First of all I would like to say thank you for giving me this opportunity to speak at the APPG and have Members of Parliament and Peers here to listen to me, because often people who use assistive technology to communicate are ignored and do not have a voice.
My name is Nadia Clarke. I’m 23 years old and I live in Halifax in West Yorkshire. I have cerebral palsy and I’m deaf.
I got my first communication aid when I was nearly 5 years old. I was one of the youngest in the country and the first deaf and disabled person to have one.
My communication aid is my voice. It is like a learning a language and it takes years of practice, programming, good support and determination to become a successful communicator. On my communication aid I have dozens of pages with hundreds of words. It takes time to say the simplest sentence. So I need people around who encourage me to use it as it is physically and mentally hard work. I also need people to give me time to talk. This speech took hours to write and programme.
My own journey started when I was actually 2 years old.
My parents were very committed to my communication and spent hours cutting out symbols to put around the house.
Getting the communication aid was the best thing they could ever have done for me.
Without it I feel I would lose my life.
It gives me the ability to say how I feel and to discuss my emotions, what is happening in my life, to have opinions, to be able to discuss topics, it keeps me safe from abuse, it is vital for my mental health.
I employ a team of 9 Personal assistants and I interview, recruit and induct each new PA. My aid is vital to this.
I went through mainstream education and have a level 2 in health and social care. The aid was carefully programmed to assist me and thanks to helpful staff I was able to be included in all the lessons.
I use my aid to chat to new people especially if they are good looking guys, to plan my travels, to go for job interviews, to ask for a drink at the bar and to share news with friends.
I can also access the computer, write word documents, use social media, use environmental controls and use a phone with it.
The communication aid costs around £10,000 including the insurance. This has been partly funded by health, education and social care. It needs a mounting system and ideally wheelchair services, occupational therapy and speech and language therapy should all be involved.
Some of the challenges have been – few local specialists and lack of Speech and Language Therapists with the expertise. My own area has been very poor in supporting my AAC other than a technician there was no one around with the knowledge. There are few communication aid users in Calderdale which is such a shame as I see lots of young children who would benefit. Luckily my parents have worked really hard to understand Augmentative Alternative Communication and has helped me a lot.
Many people have little awareness about alternative communication. I find that people are nervous to communicate with me, they will speak to my Personal Assistant and sometimes even ignore me. Because it takes a long time to make a sentence I often get left out of conversations. This means that I feel isolated and a bit fed up at times. Some people treat me like a child because I don’t have speech.
English is hard for me and other AAC users as it is not our first language. This is a real barrier to achieving in education and passing English exams. I have had problems recently with a college who failed me on my English and did not have the awareness of AAC and did not meet reasonable adjustments.

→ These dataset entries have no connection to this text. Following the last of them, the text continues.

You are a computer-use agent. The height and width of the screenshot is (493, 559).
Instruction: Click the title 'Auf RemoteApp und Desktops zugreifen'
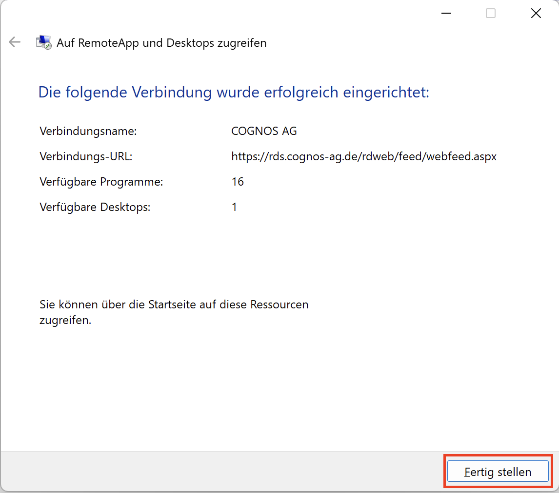pyautogui.click(x=161, y=43)

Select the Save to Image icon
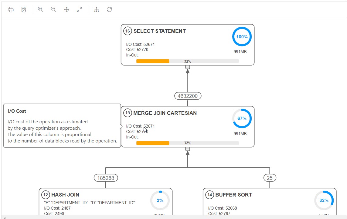23,9
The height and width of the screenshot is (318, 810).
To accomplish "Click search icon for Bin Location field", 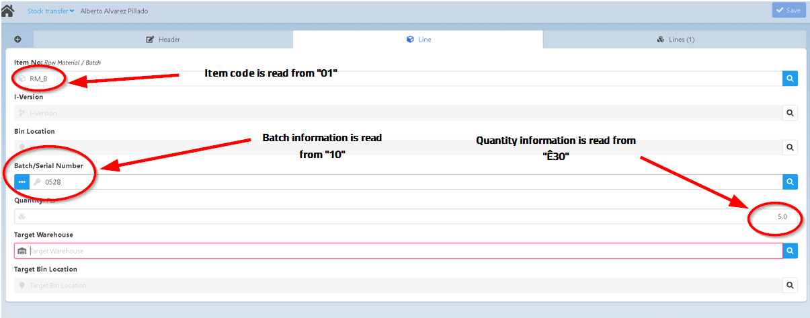I will point(790,147).
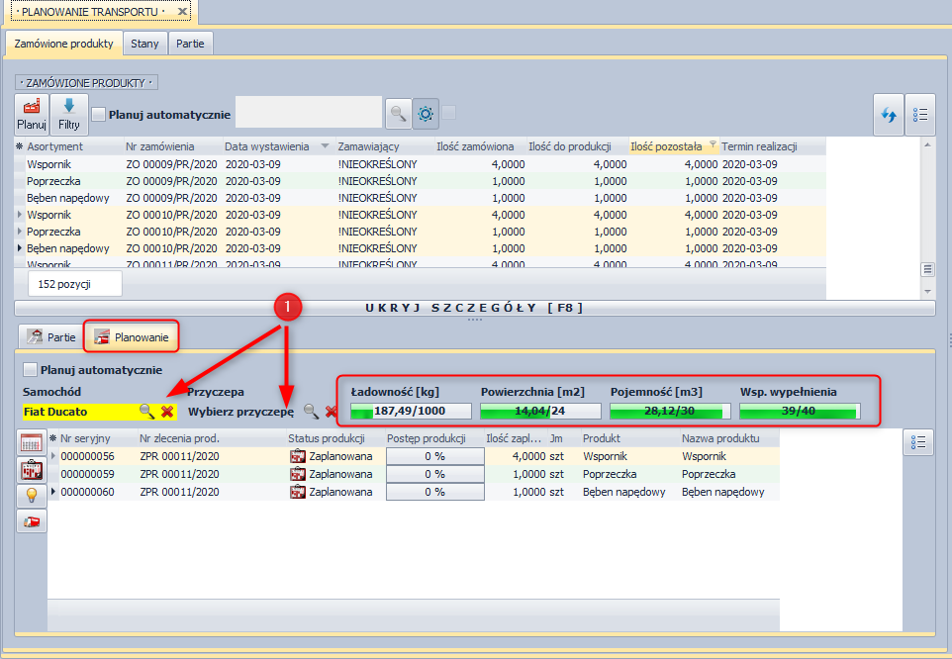Enable upper Planuj automatycznie checkbox
This screenshot has width=952, height=659.
coord(99,114)
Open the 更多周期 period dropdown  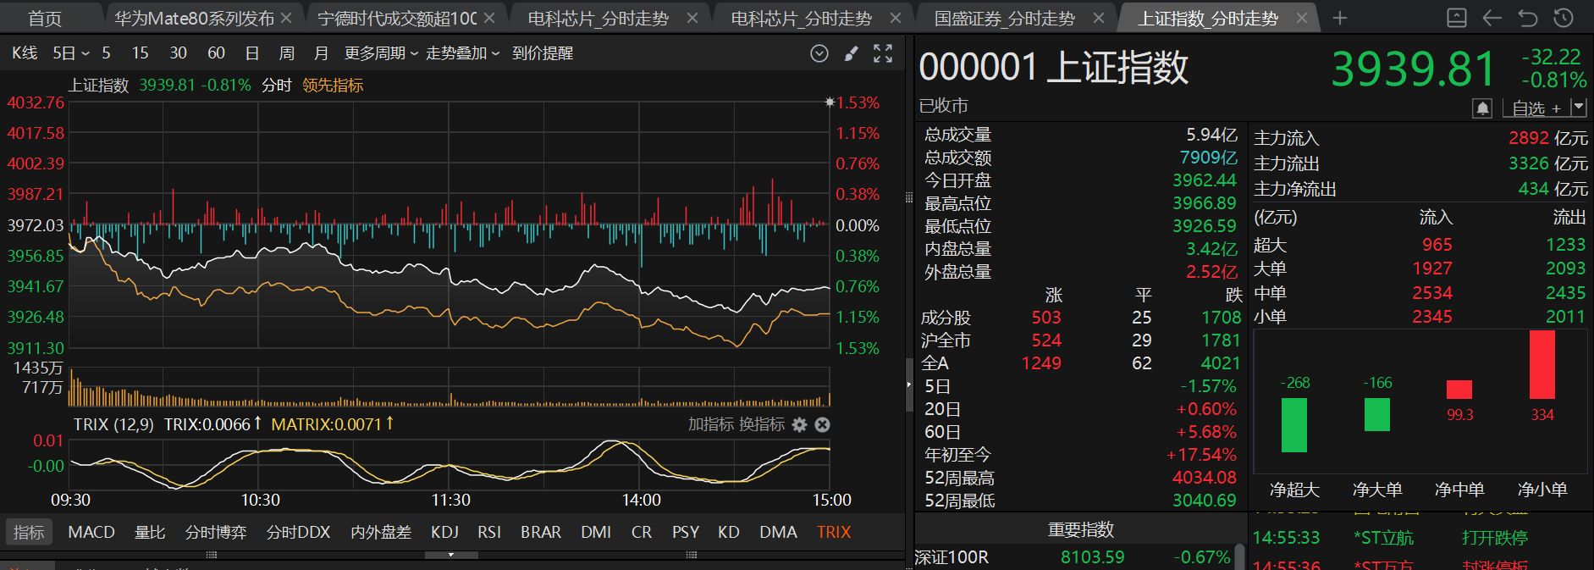tap(381, 53)
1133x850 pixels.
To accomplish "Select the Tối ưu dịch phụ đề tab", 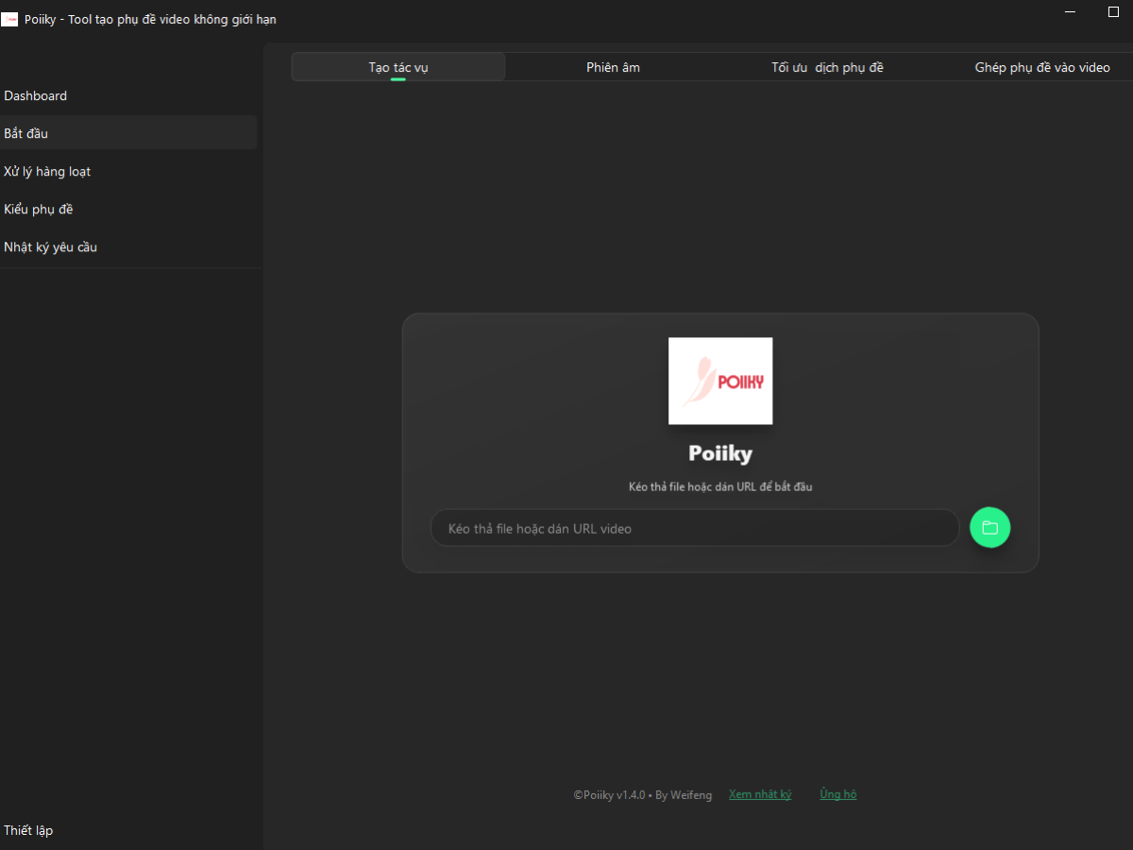I will [x=827, y=67].
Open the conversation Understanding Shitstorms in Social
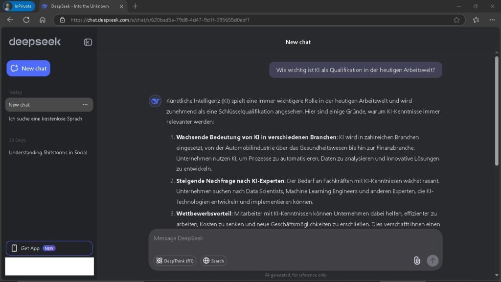 coord(47,152)
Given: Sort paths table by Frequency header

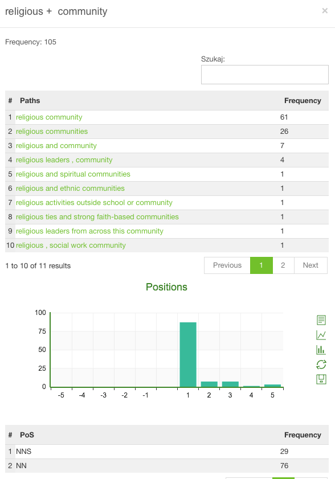Looking at the screenshot, I should (x=303, y=100).
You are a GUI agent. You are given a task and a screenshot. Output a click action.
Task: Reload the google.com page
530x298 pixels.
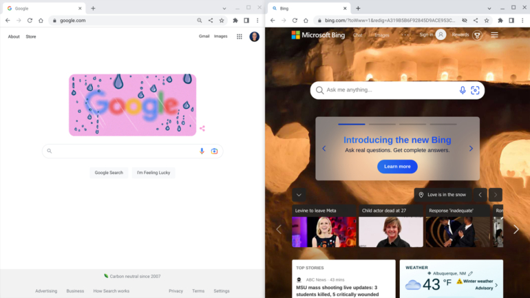[x=30, y=21]
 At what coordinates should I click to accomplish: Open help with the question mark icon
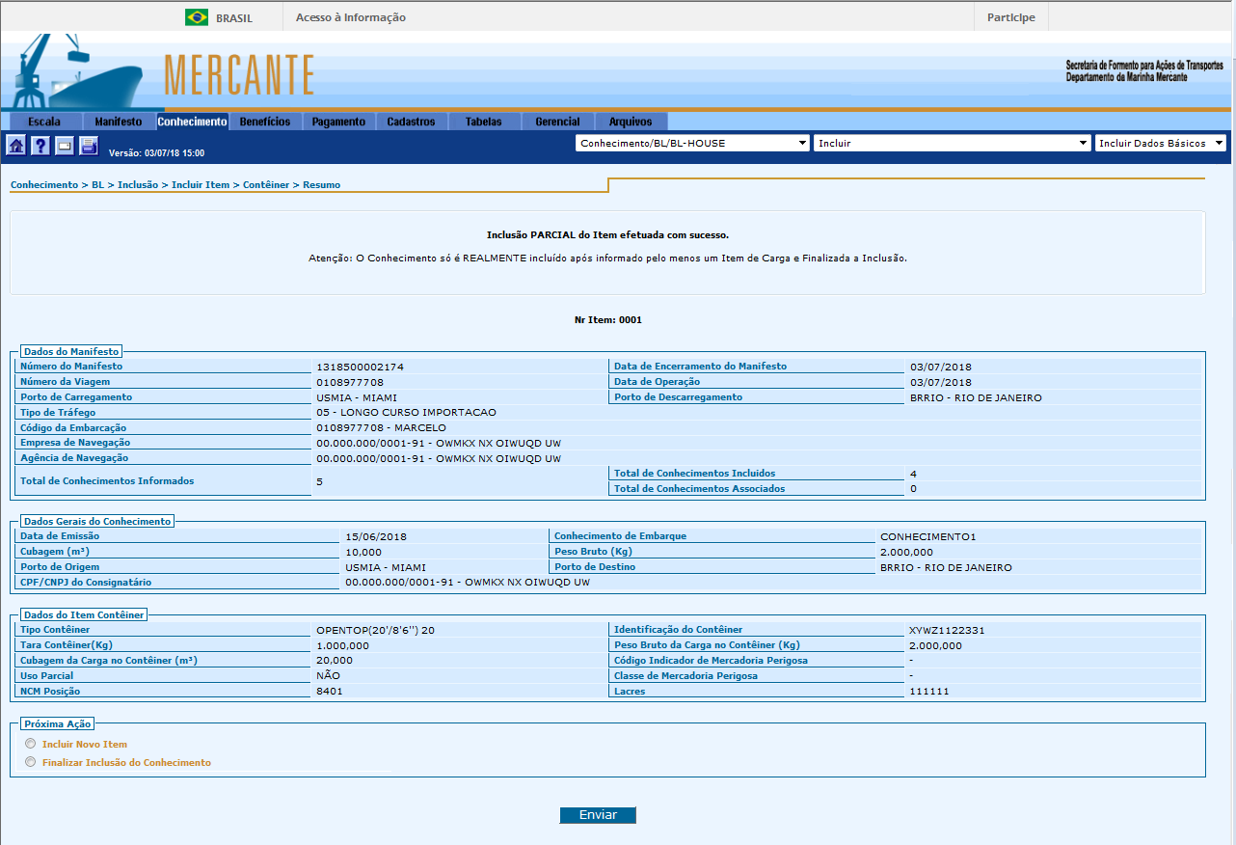click(x=40, y=146)
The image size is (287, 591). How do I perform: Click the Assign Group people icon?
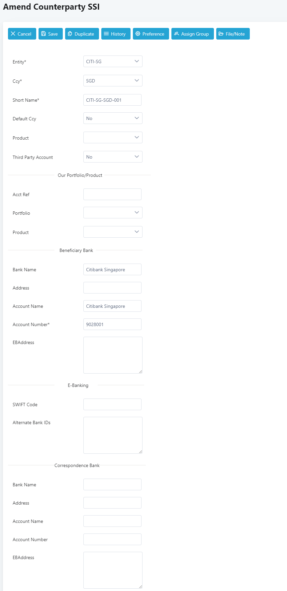[x=176, y=34]
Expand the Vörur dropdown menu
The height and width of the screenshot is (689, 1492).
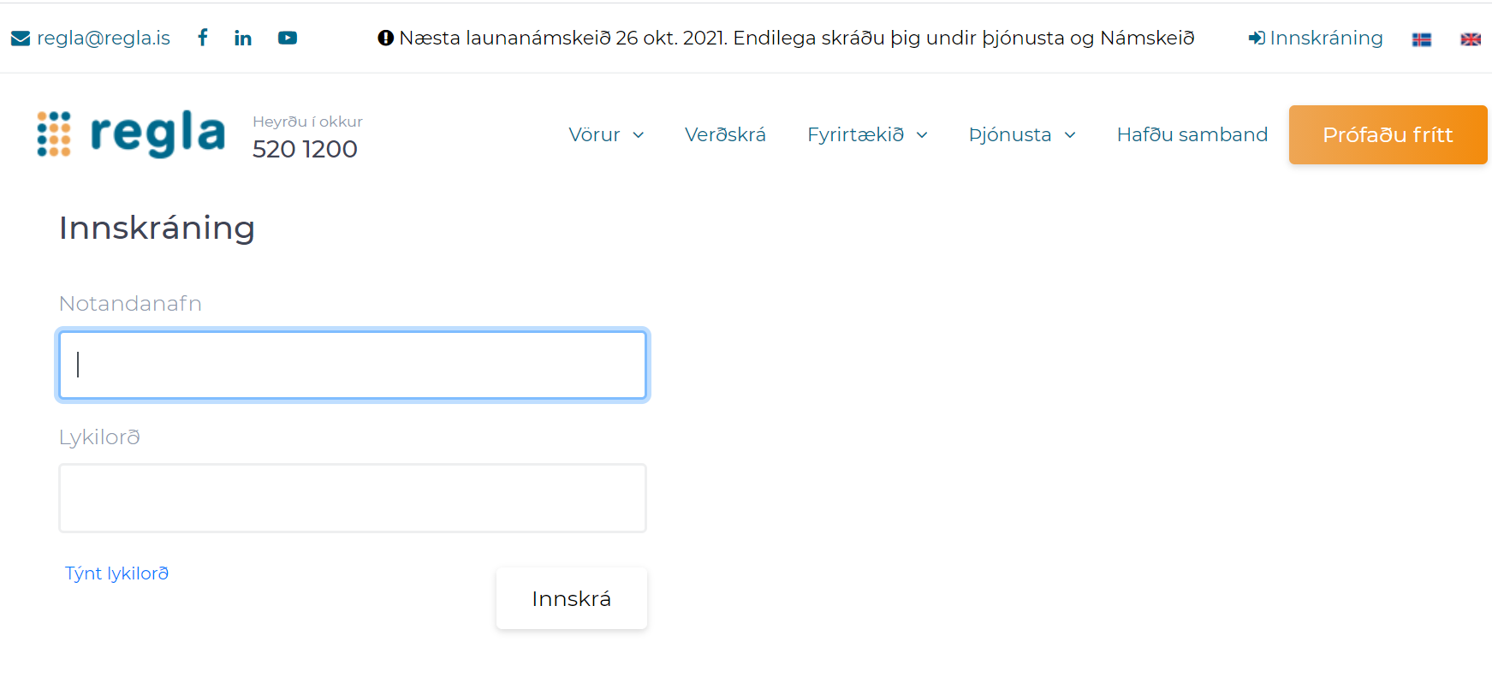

There are times when the communication aid breaks down and this is frustrating. Sometimes I can be without my aid for a few weeks and this is extremely difficult for me.
Children and young people who have a speech impairment need encouragement, motivation and support to use their aids. Talking does not just happen!
One of the motivators for me to use my aid has been 1Voice – Communicating Together. A charity that supports families whose children use communication aids. As I grew up I have met some inspiring disabled people who use aids and who are role models who attend the events. I am now a role model for 1Voice. This has made a big difference to me.
It is my human right to be able to communicate and yet there are very many young disabled people out there whose parents and schools are unaware of the importance of communication. Most of these children never receive an aid.
I think all disabled children and young people have the right to communicate and have their voices heard, and I would like to see the government do more to support them so we can be involved in our own care, stay safe, be in control of our lives and make our own choices.
If you are interested and would like to see my aid come and talk to me later. Thank you for listening.